Primo piano di un tecnico di laboratorio che analizza campioni di sangue con una pipetta e provette contenenti biomarcatori infiammatori (es. IL-6, IL-10), sfondo sfocato di laboratorio, obiettivo macro 60mm, illuminazione precisa.

Cosa Ci Portiamo a Casa da Questo Studio?

Beh, secondo me, questo studio è importante perché fornisce dati solidi, provenienti da un trial ampio e ben condotto, su una questione dibattuta. Ci dice che, almeno per questa specifica strategia (ventilazione a bassissimo volume con PEEP durante CEC in pazienti adulti in elezione), non c’è un beneficio chiaro nella prevenzione delle infezioni postoperatorie. Anzi, solleva un campanello d’allarme sull’aumentato consumo di antibiotici, che non è da sottovalutare.

Questo non significa che ventilare durante la CEC sia sempre inutile o dannoso. Magari altre strategie ventilatorie (volumi diversi? PEEP diverse? Manovre specifiche?) potrebbero dare risultati differenti. O forse i benefici potrebbero esserci in popolazioni specifiche che questo studio ha escluso, come i pazienti operati in urgenza o quelli con malattie respiratorie preesistenti, che sono a rischio più alto.

Limiti e Prospettive Future

Come ogni studio, anche questo ha i suoi limiti. Non possiamo estendere questi risultati ai pazienti più critici o con problemi polmonari cronici. Inoltre, alcuni dettagli come la frazione di ossigeno inspirata (FiO2) non erano standardizzati. E, come sempre, i risultati sugli outcome secondari vanno presi con cautela, perché lo studio era dimensionato principalmente per valutare le infezioni.

La ricerca, però, non si ferma qui. Questo studio aggiunge un tassello importante al puzzle, mettendo in discussione una pratica raccomandata da alcune linee guida pur in assenza di prove definitive. Forse l’attenzione dovrà spostarsi su altri aspetti della gestione perioperatoria per ridurre le complicanze, o forse serviranno studi che testino strategie ventilatorie diverse o si concentrino sui pazienti a rischio più elevato.

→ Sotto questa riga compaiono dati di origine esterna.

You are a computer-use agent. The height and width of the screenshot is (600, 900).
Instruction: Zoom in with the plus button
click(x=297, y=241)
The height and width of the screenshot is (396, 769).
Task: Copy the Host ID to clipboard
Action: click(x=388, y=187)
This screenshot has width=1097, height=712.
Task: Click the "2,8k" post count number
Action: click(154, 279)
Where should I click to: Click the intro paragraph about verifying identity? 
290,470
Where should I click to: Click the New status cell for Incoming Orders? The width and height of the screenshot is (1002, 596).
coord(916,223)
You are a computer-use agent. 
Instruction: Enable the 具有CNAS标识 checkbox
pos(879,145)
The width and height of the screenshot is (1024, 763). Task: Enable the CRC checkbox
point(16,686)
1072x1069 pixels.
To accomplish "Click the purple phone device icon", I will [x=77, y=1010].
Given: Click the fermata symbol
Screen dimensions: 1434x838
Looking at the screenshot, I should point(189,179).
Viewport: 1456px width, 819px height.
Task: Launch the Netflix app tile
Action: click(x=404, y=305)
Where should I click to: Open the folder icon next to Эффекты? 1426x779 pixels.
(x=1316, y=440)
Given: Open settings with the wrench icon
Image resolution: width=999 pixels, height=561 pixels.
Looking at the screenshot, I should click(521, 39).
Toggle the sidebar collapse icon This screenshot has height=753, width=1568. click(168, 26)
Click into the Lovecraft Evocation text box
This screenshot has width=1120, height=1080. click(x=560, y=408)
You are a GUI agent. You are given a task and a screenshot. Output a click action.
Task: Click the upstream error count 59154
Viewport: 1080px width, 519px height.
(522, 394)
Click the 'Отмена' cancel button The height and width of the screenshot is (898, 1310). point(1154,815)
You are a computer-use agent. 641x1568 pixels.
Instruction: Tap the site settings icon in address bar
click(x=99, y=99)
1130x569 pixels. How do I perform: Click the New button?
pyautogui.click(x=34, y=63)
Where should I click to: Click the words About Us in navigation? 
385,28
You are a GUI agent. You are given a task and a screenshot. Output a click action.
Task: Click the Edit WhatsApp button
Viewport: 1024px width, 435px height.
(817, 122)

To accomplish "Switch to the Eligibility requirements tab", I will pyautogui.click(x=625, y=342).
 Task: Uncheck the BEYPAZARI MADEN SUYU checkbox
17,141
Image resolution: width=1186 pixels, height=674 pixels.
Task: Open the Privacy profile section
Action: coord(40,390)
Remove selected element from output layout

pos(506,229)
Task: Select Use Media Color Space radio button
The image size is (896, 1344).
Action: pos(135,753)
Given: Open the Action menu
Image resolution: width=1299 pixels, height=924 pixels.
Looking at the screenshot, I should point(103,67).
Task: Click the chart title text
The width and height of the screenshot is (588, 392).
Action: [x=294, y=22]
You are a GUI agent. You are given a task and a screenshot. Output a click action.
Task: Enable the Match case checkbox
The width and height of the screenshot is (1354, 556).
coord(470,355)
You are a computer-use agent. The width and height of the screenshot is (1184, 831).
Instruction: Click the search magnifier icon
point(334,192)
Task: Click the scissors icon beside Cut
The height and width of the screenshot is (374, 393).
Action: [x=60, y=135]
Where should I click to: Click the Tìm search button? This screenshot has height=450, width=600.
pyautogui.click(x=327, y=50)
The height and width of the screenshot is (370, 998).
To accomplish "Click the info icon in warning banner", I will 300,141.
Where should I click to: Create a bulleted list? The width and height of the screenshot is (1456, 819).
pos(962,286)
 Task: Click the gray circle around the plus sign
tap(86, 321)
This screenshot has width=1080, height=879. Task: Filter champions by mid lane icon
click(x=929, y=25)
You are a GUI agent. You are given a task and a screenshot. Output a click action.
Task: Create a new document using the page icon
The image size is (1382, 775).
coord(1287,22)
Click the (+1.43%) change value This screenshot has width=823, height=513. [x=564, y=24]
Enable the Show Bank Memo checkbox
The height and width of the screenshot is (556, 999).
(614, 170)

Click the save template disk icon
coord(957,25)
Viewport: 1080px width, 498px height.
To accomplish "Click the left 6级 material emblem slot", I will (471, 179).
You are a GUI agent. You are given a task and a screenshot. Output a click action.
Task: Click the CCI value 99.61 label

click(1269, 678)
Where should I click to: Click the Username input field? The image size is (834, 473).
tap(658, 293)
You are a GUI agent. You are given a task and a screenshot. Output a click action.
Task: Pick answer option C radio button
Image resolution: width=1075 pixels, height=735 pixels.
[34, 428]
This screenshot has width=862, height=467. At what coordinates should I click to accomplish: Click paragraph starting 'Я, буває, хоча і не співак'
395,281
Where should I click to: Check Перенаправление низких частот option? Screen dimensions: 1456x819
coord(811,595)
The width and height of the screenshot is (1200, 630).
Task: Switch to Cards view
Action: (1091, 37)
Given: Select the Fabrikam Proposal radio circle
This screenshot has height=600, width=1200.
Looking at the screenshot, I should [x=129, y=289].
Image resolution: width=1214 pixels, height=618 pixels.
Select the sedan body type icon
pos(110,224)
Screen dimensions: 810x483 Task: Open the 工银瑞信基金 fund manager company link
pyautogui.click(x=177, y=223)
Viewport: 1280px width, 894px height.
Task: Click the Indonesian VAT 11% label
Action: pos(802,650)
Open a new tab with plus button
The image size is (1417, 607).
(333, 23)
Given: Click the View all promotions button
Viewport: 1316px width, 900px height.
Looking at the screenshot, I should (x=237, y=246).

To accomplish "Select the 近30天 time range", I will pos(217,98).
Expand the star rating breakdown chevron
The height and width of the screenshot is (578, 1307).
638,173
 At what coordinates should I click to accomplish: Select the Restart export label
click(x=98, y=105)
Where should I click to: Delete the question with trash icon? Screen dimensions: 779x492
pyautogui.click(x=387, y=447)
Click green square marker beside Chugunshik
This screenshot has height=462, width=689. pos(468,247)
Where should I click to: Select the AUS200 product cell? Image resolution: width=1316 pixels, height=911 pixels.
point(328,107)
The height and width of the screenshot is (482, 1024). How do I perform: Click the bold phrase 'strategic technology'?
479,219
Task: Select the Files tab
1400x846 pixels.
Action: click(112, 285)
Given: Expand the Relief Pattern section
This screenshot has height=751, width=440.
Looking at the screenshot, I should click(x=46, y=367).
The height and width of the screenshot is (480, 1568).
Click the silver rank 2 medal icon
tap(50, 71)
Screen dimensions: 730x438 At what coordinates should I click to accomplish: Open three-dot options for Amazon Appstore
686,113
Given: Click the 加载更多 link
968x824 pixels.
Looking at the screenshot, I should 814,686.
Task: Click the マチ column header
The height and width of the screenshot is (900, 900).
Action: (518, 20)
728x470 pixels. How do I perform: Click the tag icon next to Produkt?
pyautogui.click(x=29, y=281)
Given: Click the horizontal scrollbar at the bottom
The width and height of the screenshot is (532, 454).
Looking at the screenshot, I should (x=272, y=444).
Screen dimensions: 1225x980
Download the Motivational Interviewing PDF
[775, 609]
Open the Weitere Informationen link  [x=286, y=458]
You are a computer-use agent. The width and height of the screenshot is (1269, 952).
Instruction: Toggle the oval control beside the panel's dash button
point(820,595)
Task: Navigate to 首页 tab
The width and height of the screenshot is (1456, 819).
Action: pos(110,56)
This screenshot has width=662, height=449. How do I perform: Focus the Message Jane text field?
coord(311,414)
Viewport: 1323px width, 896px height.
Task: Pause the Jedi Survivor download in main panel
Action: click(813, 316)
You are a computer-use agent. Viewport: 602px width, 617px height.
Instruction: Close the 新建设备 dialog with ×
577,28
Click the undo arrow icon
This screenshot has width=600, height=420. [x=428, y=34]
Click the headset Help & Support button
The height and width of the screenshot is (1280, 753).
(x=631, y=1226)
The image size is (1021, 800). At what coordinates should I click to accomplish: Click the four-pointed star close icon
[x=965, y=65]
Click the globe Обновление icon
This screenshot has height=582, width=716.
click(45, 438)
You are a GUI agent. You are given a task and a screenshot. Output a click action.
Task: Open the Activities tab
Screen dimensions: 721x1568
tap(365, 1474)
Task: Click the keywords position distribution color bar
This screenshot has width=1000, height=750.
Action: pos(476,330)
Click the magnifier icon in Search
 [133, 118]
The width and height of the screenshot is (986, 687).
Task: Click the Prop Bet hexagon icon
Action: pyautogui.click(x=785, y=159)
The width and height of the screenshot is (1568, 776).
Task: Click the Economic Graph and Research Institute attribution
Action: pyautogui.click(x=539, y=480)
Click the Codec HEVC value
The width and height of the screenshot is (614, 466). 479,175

In conclusione, la prossima volta che sentiremo parlare di ventilazione durante la circolazione extracorporea, sapremo che la questione non è così semplice come sembrava. Questo studio ci ricorda che anche le pratiche che sembrano logiche e promettenti devono essere messe alla prova rigorosamente, perché a volte i risultati possono sorprenderci! E voi cosa ne pensate? Fatemelo sapere!